### THE INPUT
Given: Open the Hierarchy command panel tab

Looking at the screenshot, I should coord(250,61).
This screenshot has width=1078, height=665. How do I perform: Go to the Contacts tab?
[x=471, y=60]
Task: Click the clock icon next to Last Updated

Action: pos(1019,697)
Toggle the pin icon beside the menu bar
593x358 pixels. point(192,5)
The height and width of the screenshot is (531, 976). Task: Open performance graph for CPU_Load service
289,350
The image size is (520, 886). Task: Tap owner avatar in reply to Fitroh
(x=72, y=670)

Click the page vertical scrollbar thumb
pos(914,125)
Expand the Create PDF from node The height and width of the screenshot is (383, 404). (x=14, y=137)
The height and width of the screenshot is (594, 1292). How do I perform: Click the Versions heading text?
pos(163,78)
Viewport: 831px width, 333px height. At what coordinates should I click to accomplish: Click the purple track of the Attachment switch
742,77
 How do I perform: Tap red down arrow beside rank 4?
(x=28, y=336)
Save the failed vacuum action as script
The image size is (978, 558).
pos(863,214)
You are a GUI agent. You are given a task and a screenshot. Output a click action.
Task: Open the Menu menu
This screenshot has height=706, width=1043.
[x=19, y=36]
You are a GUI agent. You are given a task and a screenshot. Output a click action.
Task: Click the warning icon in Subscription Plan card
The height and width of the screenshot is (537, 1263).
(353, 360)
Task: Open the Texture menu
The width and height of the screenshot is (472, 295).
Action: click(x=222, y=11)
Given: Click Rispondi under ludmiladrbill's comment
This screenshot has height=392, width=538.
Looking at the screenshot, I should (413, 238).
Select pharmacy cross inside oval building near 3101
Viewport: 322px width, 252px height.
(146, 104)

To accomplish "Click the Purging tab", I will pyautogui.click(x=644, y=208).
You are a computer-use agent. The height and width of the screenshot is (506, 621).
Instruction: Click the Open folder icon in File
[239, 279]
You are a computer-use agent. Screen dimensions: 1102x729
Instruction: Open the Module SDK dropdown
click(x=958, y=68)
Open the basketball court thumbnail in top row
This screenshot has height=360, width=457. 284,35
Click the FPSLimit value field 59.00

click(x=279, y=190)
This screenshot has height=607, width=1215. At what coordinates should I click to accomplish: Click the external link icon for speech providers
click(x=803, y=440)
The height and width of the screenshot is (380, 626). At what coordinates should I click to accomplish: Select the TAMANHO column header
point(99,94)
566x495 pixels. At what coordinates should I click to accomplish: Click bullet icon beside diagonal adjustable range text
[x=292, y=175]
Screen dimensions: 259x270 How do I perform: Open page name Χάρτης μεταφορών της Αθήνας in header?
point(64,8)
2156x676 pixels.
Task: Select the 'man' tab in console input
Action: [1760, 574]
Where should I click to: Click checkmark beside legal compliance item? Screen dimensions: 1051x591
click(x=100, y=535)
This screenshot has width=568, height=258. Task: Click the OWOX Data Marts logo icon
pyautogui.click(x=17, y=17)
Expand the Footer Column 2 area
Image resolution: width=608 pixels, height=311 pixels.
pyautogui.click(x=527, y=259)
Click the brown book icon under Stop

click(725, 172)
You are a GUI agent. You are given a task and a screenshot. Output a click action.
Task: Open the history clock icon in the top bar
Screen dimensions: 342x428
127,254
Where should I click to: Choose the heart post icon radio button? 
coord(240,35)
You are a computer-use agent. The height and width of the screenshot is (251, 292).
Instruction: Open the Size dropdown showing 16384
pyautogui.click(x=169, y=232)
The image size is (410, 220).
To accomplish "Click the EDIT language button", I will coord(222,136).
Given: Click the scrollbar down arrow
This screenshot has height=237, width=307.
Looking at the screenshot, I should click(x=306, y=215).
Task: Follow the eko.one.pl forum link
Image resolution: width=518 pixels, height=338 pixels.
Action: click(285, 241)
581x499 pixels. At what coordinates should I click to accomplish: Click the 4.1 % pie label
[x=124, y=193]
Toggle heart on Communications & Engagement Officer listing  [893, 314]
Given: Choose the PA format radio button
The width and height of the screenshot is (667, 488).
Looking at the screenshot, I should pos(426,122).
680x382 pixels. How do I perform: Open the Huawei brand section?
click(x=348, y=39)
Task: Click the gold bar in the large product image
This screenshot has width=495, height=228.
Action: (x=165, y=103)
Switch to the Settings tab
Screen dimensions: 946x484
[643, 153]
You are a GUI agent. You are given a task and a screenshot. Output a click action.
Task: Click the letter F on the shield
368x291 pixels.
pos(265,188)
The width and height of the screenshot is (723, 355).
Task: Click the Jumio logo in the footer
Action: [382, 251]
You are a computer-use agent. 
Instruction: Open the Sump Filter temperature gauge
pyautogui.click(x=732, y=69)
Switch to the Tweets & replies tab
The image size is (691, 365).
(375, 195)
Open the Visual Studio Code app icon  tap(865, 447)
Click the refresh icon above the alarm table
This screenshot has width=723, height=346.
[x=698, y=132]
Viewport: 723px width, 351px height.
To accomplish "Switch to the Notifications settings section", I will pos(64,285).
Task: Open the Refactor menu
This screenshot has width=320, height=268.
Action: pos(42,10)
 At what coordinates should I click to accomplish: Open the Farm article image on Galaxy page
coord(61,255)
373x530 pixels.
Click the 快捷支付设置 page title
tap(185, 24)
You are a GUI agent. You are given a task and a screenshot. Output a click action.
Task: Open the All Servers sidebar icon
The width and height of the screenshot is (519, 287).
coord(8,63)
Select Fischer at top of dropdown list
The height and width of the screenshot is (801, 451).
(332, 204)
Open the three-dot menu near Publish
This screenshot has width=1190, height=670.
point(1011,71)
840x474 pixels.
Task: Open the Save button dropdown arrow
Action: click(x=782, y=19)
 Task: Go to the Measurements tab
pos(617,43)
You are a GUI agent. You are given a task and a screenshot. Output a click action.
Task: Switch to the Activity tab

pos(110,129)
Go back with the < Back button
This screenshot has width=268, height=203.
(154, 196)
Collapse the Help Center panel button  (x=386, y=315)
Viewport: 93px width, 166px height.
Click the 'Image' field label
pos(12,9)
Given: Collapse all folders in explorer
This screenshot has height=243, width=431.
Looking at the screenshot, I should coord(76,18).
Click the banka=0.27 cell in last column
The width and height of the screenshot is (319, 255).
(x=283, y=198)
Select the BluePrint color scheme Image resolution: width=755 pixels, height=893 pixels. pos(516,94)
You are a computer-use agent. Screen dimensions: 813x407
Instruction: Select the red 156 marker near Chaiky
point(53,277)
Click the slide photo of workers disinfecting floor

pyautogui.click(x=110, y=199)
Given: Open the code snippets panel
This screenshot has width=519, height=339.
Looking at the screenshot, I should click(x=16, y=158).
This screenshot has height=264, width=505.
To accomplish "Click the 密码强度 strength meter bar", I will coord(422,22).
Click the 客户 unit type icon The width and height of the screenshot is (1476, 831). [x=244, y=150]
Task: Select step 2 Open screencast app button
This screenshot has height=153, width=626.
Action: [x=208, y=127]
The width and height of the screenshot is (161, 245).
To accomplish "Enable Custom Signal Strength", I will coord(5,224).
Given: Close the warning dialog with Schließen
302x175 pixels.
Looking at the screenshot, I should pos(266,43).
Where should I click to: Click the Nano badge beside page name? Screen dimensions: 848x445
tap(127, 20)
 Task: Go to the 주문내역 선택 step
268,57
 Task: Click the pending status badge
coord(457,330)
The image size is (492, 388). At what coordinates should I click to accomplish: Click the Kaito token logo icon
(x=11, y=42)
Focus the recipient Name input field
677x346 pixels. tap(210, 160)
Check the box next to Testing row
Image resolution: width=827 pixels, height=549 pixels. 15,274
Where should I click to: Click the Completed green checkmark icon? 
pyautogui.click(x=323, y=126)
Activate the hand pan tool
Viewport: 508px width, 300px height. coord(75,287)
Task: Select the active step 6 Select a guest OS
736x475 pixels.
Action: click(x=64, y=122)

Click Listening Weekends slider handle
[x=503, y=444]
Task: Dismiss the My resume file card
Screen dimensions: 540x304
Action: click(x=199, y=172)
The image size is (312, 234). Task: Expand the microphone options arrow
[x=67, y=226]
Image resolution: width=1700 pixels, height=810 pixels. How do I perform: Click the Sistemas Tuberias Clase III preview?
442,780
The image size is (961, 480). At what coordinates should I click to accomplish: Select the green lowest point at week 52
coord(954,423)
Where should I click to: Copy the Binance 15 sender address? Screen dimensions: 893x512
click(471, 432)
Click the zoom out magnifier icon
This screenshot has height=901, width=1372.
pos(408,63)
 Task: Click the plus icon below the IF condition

### TASK TO COMPLETE
Repeat the material from its first line through the line with "will pyautogui.click(x=644, y=208).", switching "Texture" to "Lighting" and leaving everything else unchanged.

### FINAL RESULT
Given: Open the Hierarchy command panel tab

Looking at the screenshot, I should coord(250,61).
This screenshot has width=1078, height=665. How do I perform: Go to the Contacts tab?
[x=471, y=60]
Task: Click the clock icon next to Last Updated

Action: pos(1019,697)
Toggle the pin icon beside the menu bar
593x358 pixels. point(192,5)
The height and width of the screenshot is (531, 976). Task: Open performance graph for CPU_Load service
289,350
The image size is (520, 886). Task: Tap owner avatar in reply to Fitroh
(x=72, y=670)

Click the page vertical scrollbar thumb
pos(914,125)
Expand the Create PDF from node The height and width of the screenshot is (383, 404). (x=14, y=137)
The height and width of the screenshot is (594, 1292). How do I perform: Click the Versions heading text?
pos(163,78)
Viewport: 831px width, 333px height. At what coordinates should I click to accomplish: Click the purple track of the Attachment switch
742,77
 How do I perform: Tap red down arrow beside rank 4?
(x=28, y=336)
Save the failed vacuum action as script
The image size is (978, 558).
pos(863,214)
You are a GUI agent. You are given a task and a screenshot. Output a click action.
Task: Open the Menu menu
This screenshot has height=706, width=1043.
[x=19, y=36]
You are a GUI agent. You are given a task and a screenshot. Output a click action.
Task: Click the warning icon in Subscription Plan card
The height and width of the screenshot is (537, 1263).
(353, 360)
Task: Open the Lighting menu
The width and height of the screenshot is (472, 295).
Action: click(x=222, y=11)
Given: Click Rispondi under ludmiladrbill's comment
This screenshot has height=392, width=538.
Looking at the screenshot, I should (413, 238).
Select pharmacy cross inside oval building near 3101
Viewport: 322px width, 252px height.
(146, 104)

To accomplish "Click the Purging tab", I will pyautogui.click(x=644, y=208).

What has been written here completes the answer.